Mailing List Archive

Failed-over incomplete
Dear List,

We are using Pacemaker and Corosync with CMAN as our HA software as
below version.

OS: CentOS release 6.5 (Final) 64-bit
Pacemaker: pacemaker.x86_64 1.1.10-14.el6_5.3
Corosync: corosync.x86_64 1.4.1-17.el6_5.1
CMAN: cman.x86_64 3.0.12.1-59.el6_5.2
Resource-Agent: resource-agents.x86_64 3.9.5-3.12

Topology: 2 Nodes with Active/Standby model. (MySQL is
Active/Active by clone)

All packages are install from CentOS official repository, and the
Resource-Agent is only one which be installed from OpenSUSE repository
(http://download.opensuse.org/repositories/network:/ha-clustering:/Stable/CentOS_CentOS-6/).

The system is work normally for few months until yesterday morning,
around 03:35 UTC+0700, we found that one of resource is go into
UNMANAGED state without any configuration changed. After another
resource is failed, the pacemaker try to failed-over resource to
another node but it incomplete after facing this resource.
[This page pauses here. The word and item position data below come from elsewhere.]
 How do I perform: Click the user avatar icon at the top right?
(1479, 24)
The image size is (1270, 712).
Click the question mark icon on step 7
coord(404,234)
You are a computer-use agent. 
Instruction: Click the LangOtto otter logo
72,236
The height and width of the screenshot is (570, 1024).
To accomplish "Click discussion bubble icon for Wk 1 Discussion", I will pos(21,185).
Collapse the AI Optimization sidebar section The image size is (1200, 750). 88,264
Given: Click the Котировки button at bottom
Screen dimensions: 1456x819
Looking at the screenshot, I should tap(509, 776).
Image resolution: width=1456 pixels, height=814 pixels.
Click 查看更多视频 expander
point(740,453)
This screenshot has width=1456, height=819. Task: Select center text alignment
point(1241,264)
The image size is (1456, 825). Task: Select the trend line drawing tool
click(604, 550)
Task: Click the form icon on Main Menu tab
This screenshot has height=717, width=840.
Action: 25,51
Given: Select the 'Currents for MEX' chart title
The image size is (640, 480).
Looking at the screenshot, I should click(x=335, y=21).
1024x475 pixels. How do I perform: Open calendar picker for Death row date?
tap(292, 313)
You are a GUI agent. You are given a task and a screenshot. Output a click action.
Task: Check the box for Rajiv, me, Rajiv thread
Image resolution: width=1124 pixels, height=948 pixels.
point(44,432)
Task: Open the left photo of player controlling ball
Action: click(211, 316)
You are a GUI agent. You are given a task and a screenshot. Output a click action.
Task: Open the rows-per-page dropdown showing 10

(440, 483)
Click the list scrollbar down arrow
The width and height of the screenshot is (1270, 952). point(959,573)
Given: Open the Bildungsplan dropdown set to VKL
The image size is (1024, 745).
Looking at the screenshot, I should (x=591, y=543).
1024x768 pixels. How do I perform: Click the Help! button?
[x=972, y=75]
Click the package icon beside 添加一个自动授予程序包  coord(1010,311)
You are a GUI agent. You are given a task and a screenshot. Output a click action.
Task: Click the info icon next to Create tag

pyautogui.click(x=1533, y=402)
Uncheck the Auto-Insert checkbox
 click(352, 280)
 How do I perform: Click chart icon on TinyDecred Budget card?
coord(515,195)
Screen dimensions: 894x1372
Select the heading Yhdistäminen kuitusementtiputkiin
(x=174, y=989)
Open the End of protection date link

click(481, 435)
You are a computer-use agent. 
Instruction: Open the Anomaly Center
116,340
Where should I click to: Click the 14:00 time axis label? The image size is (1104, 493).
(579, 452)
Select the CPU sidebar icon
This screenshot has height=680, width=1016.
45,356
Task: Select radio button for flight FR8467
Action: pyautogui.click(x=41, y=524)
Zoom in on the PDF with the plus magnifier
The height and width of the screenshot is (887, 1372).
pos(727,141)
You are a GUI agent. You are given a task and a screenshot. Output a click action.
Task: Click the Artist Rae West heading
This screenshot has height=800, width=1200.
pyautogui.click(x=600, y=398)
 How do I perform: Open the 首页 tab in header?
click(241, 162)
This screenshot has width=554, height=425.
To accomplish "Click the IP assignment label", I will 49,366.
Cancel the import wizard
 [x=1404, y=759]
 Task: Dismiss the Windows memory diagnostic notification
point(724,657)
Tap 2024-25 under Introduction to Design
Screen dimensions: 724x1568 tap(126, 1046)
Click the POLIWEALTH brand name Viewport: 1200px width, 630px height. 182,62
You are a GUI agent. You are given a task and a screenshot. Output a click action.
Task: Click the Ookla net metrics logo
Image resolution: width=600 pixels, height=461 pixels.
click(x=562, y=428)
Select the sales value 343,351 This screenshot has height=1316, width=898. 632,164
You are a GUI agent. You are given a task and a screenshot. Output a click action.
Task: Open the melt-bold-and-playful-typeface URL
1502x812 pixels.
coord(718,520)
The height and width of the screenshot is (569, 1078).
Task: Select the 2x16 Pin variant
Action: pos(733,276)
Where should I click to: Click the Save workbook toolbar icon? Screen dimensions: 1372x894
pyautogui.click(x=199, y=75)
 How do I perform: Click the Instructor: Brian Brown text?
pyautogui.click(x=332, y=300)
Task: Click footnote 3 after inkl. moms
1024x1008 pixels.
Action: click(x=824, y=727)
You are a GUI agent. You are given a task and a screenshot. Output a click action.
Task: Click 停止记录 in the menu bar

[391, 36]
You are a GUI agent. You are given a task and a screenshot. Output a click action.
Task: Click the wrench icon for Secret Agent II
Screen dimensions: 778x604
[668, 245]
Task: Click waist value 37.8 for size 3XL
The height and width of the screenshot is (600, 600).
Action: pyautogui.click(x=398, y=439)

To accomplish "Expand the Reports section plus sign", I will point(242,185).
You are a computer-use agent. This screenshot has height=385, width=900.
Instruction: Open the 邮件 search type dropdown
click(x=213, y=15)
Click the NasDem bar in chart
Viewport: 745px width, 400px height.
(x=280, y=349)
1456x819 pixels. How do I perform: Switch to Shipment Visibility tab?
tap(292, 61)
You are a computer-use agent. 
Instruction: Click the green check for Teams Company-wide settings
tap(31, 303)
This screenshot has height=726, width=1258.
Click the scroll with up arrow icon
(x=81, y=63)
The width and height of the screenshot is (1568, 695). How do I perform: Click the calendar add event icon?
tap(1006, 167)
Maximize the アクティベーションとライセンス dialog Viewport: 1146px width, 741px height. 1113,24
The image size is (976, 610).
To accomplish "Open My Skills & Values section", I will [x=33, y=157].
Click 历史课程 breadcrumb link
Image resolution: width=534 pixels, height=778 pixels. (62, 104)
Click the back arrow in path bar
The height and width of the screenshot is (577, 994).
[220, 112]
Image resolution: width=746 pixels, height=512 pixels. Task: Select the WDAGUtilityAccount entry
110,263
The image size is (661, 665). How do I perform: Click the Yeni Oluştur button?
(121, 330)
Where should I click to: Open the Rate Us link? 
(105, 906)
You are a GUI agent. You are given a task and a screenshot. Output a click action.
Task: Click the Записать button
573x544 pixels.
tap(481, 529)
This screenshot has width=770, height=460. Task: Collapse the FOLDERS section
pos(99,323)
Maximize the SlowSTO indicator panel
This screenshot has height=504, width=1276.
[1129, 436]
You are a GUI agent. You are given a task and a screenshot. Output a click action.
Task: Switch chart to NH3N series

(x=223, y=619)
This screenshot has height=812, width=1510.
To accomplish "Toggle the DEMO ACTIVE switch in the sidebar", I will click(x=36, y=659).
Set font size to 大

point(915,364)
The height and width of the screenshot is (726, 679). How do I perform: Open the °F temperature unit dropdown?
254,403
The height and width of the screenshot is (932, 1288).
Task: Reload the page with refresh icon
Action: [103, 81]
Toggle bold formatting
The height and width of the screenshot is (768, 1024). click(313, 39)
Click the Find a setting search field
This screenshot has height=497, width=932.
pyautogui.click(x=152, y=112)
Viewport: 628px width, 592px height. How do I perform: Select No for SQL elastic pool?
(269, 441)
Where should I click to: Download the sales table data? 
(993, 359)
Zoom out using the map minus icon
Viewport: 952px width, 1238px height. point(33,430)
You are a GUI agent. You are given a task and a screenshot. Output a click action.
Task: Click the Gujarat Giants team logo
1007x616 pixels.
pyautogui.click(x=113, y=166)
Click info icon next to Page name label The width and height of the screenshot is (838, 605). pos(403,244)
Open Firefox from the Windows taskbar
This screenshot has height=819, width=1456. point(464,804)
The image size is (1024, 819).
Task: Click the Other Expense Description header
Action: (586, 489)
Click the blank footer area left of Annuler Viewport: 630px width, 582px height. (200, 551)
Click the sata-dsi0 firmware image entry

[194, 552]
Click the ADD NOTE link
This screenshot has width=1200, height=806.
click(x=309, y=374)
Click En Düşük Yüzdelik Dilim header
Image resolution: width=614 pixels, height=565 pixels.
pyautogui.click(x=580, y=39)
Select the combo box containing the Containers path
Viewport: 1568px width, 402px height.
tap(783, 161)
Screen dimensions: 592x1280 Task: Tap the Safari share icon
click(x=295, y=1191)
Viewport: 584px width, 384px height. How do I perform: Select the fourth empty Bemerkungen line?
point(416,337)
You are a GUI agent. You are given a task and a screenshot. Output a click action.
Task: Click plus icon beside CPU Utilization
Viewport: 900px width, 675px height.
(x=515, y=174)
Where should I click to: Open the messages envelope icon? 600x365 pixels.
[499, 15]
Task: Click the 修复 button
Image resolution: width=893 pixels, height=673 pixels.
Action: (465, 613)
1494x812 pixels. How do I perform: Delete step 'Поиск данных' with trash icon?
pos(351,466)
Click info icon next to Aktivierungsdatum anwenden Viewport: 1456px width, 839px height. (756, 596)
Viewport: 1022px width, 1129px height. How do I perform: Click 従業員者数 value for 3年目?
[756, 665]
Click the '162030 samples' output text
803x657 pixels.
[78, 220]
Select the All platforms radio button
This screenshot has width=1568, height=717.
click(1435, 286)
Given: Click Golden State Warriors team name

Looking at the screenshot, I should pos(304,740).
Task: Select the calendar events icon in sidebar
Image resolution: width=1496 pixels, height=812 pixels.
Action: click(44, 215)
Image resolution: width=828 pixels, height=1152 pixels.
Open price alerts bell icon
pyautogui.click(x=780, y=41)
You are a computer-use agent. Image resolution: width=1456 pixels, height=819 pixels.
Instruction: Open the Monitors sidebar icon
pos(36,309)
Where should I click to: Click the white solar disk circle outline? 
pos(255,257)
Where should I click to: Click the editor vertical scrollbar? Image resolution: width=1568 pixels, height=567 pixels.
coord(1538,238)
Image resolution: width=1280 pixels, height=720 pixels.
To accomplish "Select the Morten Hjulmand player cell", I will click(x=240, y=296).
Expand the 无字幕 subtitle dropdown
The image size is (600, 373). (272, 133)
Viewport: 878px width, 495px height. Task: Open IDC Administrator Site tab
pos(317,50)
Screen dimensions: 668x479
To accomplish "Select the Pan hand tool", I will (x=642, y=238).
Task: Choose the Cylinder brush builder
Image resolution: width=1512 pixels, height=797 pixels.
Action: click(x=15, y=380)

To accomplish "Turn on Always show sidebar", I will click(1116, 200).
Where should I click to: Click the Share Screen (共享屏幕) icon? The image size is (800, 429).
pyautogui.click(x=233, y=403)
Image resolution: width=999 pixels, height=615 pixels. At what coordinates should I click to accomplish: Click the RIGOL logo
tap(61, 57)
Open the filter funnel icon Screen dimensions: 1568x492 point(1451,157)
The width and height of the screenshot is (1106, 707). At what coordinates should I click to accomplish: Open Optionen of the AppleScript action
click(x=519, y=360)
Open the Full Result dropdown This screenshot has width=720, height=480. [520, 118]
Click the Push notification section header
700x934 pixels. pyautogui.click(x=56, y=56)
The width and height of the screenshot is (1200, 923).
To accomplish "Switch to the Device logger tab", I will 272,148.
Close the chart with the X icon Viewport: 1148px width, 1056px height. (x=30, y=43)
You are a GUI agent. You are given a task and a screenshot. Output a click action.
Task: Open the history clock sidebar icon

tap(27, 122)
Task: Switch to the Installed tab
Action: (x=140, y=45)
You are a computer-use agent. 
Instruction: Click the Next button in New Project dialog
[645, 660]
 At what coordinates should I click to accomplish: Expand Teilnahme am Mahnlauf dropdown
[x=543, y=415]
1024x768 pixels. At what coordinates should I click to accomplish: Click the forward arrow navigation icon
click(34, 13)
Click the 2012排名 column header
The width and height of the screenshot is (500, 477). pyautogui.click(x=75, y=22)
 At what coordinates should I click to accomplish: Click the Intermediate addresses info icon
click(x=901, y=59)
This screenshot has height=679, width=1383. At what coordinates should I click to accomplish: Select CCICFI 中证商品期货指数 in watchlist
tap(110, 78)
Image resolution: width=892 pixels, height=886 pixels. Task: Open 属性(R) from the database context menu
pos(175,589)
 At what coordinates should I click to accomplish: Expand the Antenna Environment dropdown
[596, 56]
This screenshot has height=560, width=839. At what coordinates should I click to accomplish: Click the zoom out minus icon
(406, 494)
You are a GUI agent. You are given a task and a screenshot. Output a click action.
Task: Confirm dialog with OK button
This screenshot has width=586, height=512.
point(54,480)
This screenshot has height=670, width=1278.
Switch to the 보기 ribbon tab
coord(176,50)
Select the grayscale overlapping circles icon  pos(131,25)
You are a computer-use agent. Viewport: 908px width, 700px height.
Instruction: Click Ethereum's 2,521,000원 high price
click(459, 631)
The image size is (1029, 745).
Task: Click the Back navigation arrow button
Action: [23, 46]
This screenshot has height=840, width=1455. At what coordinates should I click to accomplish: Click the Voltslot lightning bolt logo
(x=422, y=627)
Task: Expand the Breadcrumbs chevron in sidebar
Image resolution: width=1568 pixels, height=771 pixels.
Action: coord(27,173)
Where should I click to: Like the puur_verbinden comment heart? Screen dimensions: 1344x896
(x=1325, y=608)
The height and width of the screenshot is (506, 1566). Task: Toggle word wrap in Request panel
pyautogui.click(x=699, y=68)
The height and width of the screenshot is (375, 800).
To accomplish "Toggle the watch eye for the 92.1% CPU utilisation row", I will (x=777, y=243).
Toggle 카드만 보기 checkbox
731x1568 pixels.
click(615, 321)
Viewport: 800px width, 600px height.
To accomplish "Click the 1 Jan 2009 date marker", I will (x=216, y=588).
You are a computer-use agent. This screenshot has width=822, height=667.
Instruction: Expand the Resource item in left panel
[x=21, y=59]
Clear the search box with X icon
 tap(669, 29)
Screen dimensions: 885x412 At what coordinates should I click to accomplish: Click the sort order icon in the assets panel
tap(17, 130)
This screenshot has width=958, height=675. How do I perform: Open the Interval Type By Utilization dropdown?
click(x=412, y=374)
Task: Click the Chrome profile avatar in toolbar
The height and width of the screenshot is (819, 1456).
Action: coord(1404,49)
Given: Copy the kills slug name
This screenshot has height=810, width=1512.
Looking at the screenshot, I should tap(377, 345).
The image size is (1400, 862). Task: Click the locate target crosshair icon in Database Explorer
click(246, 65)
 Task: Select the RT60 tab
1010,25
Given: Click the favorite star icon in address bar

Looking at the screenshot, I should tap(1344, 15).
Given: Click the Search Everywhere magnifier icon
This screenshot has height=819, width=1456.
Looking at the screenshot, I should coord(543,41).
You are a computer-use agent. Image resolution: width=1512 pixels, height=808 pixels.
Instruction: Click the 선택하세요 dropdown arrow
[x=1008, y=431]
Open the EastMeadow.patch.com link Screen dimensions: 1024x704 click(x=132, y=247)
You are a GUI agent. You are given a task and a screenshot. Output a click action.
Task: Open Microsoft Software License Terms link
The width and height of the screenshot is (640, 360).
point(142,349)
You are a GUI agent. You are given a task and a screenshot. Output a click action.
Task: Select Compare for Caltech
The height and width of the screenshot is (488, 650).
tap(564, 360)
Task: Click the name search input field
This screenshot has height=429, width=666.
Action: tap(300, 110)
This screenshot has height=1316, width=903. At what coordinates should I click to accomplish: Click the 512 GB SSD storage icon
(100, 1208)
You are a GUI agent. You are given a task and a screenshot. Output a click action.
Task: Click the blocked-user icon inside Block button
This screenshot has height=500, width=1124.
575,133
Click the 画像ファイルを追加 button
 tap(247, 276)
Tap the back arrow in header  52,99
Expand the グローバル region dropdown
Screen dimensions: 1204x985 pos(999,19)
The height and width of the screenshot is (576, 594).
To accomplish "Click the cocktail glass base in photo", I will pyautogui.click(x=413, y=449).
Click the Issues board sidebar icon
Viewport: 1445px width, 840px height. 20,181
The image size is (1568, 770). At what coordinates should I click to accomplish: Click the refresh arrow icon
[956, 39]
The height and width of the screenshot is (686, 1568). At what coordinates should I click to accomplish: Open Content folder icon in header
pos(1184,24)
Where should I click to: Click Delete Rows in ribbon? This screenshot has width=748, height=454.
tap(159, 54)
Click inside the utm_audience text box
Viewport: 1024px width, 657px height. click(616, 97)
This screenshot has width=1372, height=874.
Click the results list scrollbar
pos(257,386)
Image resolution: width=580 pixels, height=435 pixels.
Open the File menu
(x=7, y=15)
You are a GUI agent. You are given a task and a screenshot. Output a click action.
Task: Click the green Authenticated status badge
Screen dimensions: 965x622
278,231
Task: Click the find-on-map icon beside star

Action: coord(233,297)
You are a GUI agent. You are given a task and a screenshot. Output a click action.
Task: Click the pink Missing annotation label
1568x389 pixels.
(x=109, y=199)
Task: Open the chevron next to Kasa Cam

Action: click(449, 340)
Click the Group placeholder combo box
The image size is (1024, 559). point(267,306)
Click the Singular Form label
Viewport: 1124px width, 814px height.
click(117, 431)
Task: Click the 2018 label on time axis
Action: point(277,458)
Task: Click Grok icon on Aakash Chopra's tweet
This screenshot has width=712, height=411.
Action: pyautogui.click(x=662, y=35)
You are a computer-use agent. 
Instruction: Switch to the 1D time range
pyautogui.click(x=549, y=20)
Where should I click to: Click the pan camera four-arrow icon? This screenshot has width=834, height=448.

Configuration of some resource is below and the LOG during event is in
attached file.

primitive res.vBKN6 IPv6addr \
params ipv6addr="2001:db8:0:f::61a" cidr_netmask=64 nic=eth0 \
op monitor interval=10s

primitive res.vDMZ6 IPv6addr \
params ipv6addr="2001:db8:0:9::61a" cidr_netmask=64 nic=eth1 \
op monitor interval=10s

group gr.mainService res.vDMZ4 res.vDMZ6 res.vBKN4 res.vBKN6 res.http res.ftp

rsc_defaults rsc_defaults-options: \
migration-threshold=1

Please help me to solve this problem.

--teenigma
Re: Failed-over incomplete [ In reply to ]
On Thu, Dec 4, 2014 at 4:56 AM, Teerapatr Kittiratanachai
<maillist.tk@gmail.com> wrote:
> Dear List,
>
> We are using Pacemaker and Corosync with CMAN as our HA software as
> below version.
>
> OS: CentOS release 6.5 (Final) 64-bit
> Pacemaker: pacemaker.x86_64 1.1.10-14.el6_5.3
> Corosync: corosync.x86_64 1.4.1-17.el6_5.1
> CMAN: cman.x86_64 3.0.12.1-59.el6_5.2
> Resource-Agent: resource-agents.x86_64 3.9.5-3.12
>
> Topology: 2 Nodes with Active/Standby model. (MySQL is
> Active/Active by clone)
>
> All packages are install from CentOS official repository, and the
> Resource-Agent is only one which be installed from OpenSUSE repository
> (http://download.opensuse.org/repositories/network:/ha-clustering:/Stable/CentOS_CentOS-6/).
>
> The system is work normally for few months until yesterday morning,
> around 03:35 UTC+0700, we found that one of resource is go into
> UNMANAGED state without any configuration changed. After another
> resource is failed, the pacemaker try to failed-over resource to
> another node but it incomplete after facing this resource.
>
> Configuration of some resource is below and the LOG during event is in
> attached file.
>

The log just covers resource monitor failure and stopping of
resources. It does not contain any event related to starting resources
on another nodes.

You would need to collect crm_report with start time before resource
failed and stop time after resources were started on another node.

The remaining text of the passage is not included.